Operative Metadaten sind beschreibende Daten, die den Kontext, die Rahmenbedingungen und den Ablauf von technischen Prozessen oder Systemereignissen dokumentieren, ohne den eigentlichen Inhalt der übertragenen oder verarbeiteten Information selbst zu betreffen. Im Bereich der Cybersicherheit sind diese Daten essentiell für die Verhaltensanalyse, die Nachverfolgbarkeit von Zugriffen und die Bewertung der Systemleistung. Sie liefern den „Wer, Wann, Wo“ eines Ereignisses.
Kontextualisierung
Diese Daten umfassen Attribute wie Quell- und Zieladressen von Netzwerkpaketen, die Dauer einer Sitzung, die verwendete Protokollversion oder die Ausführungszeit eines Skripts.

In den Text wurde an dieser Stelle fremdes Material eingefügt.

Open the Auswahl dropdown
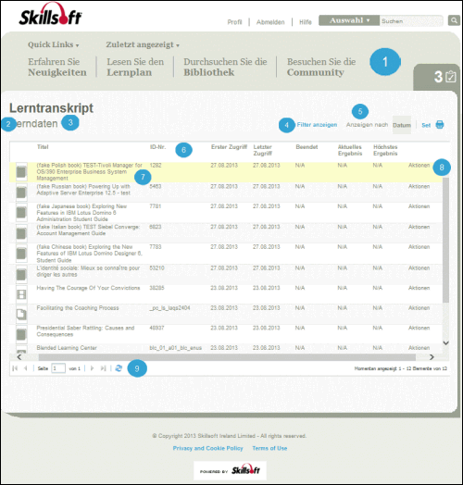Image resolution: width=463 pixels, height=485 pixels. (349, 20)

Sie ermöglichen die Rekonstruktion von Kommunikationspfaden und Interaktionsmustern.
Ableitung
Aus der Analyse aggregierter operativer Metadaten können Sicherheitsteams Anomalien im normalen Betriebsverhalten ableiten, welche auf eine bevorstehende oder bereits stattfindende Sicherheitsverletzung hindeuten, lange bevor der eigentliche Nutzinhalt betroffen ist.
Etymologie
Der Begriff verknüpft die Dimension des operativen Betriebs mit dem Konzept der „Metadaten“ (Daten über Daten), was die beschreibende Natur dieser Datenfelder hervorhebt.